====== Data for processing ======
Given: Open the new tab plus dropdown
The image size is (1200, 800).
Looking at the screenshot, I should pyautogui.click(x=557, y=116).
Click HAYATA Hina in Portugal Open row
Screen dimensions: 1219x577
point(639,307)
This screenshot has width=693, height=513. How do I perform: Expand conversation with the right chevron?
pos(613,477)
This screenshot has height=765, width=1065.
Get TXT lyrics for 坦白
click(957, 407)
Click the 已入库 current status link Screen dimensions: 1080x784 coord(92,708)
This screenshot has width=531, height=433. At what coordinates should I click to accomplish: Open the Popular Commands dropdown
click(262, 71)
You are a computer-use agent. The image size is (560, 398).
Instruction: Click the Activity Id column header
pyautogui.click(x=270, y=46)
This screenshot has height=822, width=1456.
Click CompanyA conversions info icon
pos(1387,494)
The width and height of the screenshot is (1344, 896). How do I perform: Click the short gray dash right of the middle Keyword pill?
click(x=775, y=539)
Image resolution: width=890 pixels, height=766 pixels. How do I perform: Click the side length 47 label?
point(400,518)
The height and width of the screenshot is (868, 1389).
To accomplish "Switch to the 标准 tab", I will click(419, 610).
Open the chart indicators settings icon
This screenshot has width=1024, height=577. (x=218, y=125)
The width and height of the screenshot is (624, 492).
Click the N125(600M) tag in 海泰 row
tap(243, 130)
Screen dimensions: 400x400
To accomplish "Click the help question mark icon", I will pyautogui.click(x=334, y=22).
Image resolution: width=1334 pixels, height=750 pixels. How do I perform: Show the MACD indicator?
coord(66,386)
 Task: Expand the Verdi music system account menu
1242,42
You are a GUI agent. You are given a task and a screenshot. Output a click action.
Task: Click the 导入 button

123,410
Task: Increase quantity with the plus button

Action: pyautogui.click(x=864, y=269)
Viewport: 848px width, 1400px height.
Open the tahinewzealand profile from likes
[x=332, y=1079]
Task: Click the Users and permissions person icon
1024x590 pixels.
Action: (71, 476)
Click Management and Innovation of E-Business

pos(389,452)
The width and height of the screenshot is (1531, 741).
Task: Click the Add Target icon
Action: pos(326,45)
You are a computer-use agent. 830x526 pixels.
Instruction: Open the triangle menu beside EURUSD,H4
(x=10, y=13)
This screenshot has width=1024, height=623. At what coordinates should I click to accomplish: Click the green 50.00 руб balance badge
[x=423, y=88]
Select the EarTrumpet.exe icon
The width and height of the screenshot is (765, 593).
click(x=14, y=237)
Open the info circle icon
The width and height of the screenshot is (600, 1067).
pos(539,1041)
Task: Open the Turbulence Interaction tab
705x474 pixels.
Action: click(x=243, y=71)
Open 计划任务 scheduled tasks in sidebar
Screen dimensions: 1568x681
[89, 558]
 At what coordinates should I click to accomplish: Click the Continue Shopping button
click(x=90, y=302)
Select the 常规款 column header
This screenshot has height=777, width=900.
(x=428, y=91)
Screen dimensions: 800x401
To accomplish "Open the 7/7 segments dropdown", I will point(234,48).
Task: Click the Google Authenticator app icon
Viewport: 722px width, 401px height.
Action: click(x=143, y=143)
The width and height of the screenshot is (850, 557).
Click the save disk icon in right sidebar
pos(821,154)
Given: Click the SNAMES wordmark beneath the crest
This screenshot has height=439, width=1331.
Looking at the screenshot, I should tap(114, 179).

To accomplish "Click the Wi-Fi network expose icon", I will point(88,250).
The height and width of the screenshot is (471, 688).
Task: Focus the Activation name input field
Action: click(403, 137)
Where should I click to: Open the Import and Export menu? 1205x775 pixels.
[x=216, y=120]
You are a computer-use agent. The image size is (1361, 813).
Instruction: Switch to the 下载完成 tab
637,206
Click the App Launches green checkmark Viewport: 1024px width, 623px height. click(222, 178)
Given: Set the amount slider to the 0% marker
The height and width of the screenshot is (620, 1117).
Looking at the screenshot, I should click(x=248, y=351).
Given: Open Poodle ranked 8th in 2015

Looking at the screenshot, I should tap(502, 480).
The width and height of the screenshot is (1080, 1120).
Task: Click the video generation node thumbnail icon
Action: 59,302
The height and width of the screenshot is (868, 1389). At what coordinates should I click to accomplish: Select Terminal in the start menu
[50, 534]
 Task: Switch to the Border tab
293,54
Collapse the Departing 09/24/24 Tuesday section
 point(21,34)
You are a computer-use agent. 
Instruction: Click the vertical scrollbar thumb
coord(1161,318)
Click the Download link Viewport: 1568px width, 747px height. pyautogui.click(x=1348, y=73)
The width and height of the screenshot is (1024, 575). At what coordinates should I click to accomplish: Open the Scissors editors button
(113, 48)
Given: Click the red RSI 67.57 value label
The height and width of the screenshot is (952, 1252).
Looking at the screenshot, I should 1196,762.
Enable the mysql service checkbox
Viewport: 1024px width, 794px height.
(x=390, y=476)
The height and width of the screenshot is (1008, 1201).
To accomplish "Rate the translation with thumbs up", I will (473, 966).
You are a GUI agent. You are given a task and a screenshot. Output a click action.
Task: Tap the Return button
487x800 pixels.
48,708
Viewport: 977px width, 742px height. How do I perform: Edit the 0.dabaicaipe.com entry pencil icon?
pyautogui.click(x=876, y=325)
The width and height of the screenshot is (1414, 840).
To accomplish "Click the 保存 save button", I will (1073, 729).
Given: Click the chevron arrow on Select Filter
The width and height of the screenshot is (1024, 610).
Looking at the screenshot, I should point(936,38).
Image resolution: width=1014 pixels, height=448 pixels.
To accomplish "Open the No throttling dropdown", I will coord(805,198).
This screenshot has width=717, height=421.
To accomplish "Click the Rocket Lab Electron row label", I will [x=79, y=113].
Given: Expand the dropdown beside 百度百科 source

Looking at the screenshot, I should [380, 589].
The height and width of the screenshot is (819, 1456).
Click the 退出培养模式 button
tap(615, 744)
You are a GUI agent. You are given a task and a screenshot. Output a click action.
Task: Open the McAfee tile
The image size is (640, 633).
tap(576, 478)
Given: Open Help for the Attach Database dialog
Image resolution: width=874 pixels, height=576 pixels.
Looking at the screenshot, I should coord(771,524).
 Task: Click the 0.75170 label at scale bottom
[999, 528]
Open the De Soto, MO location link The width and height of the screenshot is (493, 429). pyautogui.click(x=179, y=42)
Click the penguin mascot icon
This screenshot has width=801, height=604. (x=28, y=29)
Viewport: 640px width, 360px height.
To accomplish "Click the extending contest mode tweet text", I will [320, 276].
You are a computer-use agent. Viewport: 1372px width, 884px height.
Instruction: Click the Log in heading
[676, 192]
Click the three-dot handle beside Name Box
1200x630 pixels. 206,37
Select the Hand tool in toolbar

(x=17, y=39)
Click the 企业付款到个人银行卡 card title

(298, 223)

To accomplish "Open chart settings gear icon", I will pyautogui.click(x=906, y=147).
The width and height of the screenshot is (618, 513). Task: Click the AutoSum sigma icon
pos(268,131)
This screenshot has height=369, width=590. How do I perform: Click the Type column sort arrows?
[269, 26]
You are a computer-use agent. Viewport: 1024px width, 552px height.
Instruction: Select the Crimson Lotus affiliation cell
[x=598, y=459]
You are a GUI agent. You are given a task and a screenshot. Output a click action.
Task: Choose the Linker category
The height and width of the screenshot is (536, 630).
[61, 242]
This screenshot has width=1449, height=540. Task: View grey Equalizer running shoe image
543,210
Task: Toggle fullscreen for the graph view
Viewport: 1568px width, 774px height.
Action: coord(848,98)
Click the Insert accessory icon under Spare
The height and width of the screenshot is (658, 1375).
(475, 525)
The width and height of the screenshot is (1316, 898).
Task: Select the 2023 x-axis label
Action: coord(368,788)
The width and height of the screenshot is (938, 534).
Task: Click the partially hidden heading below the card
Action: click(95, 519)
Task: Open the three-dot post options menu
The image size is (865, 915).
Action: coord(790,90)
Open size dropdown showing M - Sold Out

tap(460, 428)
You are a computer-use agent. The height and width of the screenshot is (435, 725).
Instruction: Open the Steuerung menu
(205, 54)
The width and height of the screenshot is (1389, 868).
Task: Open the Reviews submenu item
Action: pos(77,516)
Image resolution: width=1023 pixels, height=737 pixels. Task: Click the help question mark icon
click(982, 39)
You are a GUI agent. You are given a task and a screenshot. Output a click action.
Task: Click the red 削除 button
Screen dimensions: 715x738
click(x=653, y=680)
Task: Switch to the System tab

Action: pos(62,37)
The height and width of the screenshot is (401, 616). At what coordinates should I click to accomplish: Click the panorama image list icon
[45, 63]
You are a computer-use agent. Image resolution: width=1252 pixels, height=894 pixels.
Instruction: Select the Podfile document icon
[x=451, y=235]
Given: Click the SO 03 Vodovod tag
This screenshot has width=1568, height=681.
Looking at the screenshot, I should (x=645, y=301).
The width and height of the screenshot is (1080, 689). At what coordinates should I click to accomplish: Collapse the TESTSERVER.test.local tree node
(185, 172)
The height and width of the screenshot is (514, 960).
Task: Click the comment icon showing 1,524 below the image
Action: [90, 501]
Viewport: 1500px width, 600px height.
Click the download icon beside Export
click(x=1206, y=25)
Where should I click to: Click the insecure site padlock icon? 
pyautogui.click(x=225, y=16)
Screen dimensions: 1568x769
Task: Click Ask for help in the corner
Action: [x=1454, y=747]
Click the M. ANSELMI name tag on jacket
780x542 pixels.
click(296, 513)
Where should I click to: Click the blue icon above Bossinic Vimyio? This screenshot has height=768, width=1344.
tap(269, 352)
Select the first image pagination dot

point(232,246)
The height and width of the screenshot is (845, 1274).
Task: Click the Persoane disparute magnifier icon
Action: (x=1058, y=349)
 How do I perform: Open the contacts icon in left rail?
======
What you are asked to do:
Lines with "computer" in the records above: copy every one of them.

The completed task:
You are a computer-use agent. The image size is (560, 398).
You are a computer-use agent. 830x526 pixels.
You are a computer-use agent. The image size is (1361, 813).
You are a computer-use agent. 
You are a computer-use agent. Viewport: 1372px width, 884px height.
You are a computer-use agent. Viewport: 1024px width, 552px height.
You are a computer-use agent. The height and width of the screenshot is (435, 725).
You are a computer-use agent. Image resolution: width=1252 pixels, height=894 pixels.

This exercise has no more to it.